Why Conducting Clinical Research in Liver Surgery is Important?
A week ago, Dr. Iswanto Sucandy and his colleagues attended the 2020 Americas Hepatopancreatobiliary Surgery Association (AHPBA) in Miami, Florida as presenters and moderators joining other surgeons within the same subspecialties. We represented are Tampa liver surgery center as a though leader in American surgery. We presented the minimally invasive robotic technique for Klatskin tumor bile duct cancer resection which entailed a formal anatomical liver resection and biliary tract reconstruction achieving cure for the patient. Klatskin tumor is typically performed via traditional open operation due to its technical complexity with vascular dissection and biliary anastomosis. We performed the first robotic Klatskin tumor resection in United States, debunking the old surgical oncology dogma. We also shared our surgical technique in robotic bile duct repair for high bile duct injury following a laparoscopic cholecystectomy for acute cholecystitis. Nearly all bile duct injury repairs in United States were done via open approach, however we pionered the minimally invasive technique to do this operation, using a robot. We reported superior outcomes utilizing the modern method. The sessions were very well attended and academic discussion was very dense for all the members. Ideas and surgical tricks were exchanged among expert surgeons, which is very important in developing newer and better surgical techniques. It was clear that we are the driver of minimally invasive liver and bile duct surgery in our surgical community.

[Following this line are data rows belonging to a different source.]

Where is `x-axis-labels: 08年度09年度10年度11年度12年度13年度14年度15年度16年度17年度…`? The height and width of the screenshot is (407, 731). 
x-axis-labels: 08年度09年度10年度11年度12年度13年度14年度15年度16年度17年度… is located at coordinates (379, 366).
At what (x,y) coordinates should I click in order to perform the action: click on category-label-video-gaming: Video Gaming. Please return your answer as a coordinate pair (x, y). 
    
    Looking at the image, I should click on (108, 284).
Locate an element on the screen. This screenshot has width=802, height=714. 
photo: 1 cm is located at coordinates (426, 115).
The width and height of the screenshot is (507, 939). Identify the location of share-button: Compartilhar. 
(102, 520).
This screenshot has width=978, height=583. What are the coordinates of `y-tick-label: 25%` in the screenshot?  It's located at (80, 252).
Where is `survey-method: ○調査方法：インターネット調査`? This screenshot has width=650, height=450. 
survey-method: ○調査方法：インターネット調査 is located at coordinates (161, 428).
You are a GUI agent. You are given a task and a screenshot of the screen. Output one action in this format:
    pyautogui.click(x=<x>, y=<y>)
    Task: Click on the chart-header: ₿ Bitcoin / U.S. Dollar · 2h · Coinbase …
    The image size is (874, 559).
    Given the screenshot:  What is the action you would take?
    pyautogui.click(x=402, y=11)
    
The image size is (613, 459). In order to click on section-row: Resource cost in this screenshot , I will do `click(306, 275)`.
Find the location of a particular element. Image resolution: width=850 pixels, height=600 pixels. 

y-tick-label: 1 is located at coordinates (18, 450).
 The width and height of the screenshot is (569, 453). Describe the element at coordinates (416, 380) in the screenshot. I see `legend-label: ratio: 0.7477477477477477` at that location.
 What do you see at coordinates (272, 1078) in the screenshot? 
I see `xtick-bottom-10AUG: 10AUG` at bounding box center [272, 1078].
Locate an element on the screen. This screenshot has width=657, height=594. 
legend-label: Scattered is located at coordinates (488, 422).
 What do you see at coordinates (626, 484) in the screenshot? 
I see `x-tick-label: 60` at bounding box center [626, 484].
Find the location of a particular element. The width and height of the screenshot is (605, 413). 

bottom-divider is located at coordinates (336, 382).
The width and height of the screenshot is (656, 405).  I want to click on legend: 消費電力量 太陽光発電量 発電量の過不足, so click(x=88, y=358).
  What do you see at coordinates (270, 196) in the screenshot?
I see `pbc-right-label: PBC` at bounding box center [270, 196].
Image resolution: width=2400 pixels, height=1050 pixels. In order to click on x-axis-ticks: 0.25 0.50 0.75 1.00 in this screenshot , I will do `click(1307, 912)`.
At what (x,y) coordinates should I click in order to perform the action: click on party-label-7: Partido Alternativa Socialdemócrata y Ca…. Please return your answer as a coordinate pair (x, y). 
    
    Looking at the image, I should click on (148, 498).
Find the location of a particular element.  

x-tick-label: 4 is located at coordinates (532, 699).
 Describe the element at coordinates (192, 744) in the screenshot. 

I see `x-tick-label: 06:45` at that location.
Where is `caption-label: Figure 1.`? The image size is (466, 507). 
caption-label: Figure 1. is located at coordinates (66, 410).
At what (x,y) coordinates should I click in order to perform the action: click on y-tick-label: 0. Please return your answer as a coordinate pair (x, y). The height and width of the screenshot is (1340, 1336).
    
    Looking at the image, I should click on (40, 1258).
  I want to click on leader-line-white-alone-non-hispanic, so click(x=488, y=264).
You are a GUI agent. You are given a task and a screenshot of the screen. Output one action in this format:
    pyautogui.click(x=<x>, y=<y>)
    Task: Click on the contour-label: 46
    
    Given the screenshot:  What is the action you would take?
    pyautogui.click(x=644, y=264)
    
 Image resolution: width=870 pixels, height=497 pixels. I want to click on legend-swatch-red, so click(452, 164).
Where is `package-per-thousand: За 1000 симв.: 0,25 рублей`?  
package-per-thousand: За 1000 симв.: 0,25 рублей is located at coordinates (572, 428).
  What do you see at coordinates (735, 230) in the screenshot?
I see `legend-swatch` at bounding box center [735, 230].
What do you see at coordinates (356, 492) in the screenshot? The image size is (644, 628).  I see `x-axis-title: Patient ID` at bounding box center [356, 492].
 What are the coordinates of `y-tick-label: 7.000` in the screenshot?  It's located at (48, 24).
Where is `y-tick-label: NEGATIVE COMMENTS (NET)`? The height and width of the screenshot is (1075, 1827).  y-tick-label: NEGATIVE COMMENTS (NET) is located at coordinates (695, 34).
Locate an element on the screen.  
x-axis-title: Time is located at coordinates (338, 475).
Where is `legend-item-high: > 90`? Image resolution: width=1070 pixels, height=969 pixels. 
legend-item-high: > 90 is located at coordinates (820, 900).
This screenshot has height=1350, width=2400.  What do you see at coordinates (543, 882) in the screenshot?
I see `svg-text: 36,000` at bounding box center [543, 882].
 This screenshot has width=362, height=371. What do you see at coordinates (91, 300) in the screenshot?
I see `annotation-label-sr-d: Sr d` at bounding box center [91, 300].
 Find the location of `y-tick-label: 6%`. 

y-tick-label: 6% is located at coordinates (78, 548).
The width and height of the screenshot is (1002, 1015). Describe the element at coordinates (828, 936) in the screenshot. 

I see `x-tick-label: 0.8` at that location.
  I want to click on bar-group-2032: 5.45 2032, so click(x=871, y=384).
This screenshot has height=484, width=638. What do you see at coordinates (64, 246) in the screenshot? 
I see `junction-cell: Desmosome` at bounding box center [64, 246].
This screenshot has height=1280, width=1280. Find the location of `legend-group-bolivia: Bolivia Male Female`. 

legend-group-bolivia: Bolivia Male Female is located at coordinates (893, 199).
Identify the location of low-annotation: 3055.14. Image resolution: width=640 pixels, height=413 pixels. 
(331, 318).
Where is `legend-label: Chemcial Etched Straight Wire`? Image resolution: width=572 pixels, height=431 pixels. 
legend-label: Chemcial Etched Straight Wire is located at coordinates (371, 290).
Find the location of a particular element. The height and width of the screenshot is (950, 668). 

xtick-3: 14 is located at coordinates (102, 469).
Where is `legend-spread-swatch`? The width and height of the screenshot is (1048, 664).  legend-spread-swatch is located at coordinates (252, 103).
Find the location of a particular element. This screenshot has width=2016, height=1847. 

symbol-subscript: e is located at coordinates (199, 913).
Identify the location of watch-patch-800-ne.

We are firm advocates of conducting clinical research in hepatobiliary surgery and active proponents of knowledge sharing within our surgical society. Since the inception of our Tampa liver surgery program and liver cancer program in 2017, we have built a robust database containing all of our liver surgery patients of various indications. This included large hemangioma, liver cyst, hepatic adenoma, hepatocellular carcinoma, fibrolamellar carcinoma, metastatic colon cancer /rectal cancer to the liver, metastatic neuroendocrine tumor to liver, gallbladder cancer, bile duct cancer, and other rare types of hepatic metastasis. Each of the liver tumor types were studied including size, location, distance from major vascular and bile duct structures, margin status, response to chemotherapy, duration of surgery, and postoperative complications. We also study the long-term tumor recurrence, disease-free interval, and overall survival. All of this information is analyzed to measure outcome of liver surgery within our department, either performed via open, laparoscopic or robotic technique. We believe that a comprehensive liver cancer program should have a mechanism to closely self-monitor and evaluate its own outcomes. Using clear and measurable metrics, outcomes of liver surgery can be constantly improved, which ultimately benefits our patients. Outcomes of liver surgery in New York can be easily and objectively compared with those in Tampa, Miami, or Houston. Five dollars in Tampa are also five dollars in Houston. In other words, comparison is easier when the same currency is used. This works similarly in reporting surgical outcomes.
After completing almost 300+ robotic liver surgeries, we utilized the IWATE difficulty scoring system to evaluate and bench mark our outcomes. The IWATE difficulty scoring system was originally designed to measure different difficulty levels in laparoscopic liver resection by the Japanese surgeons. This scoring system was quickly adopted by French surgeons and other liver surgeons around the world. In our Tampa liver surgery center, each of the robotic liver resection was given difficulty score, based on six clinical factors which include tumor size, location, proximity to major vessel, liver function status, use of hand assistance (yes/no), and the extent of liver resection. Large tumor size, close proximity to major vessel, cirrhotic liver parenchyma, and the need for major liver resection are given extra points. Majority of our robotic liver resections were categorized as advanced and expert cases, as opposed to low and intermediate cases based on the technical difficulty levels. We reported minimal postoperative complications among all groups, even for advanced and expert cases which took significantly longer operative time. The findings reflected our technical maturity in performing robotic liver resection for liver tumors. We hope to publish our report in a hepatobiliary surgical journal within the next few months.
Based on the reasons explained above, conducting a clinical research and sharing outcomes/techniques are clearly very important in liver surgery and bile duct surgery. Without this, it is difficult to advance knowledge and science among the liver surgeons. Many of the old surgical dogmas are not necessarily applicable in the modern era of surgery. As the thought leaders in American surgery, we have the obligation to educate our colleagues and deliver the best treatment outcomes for our patients.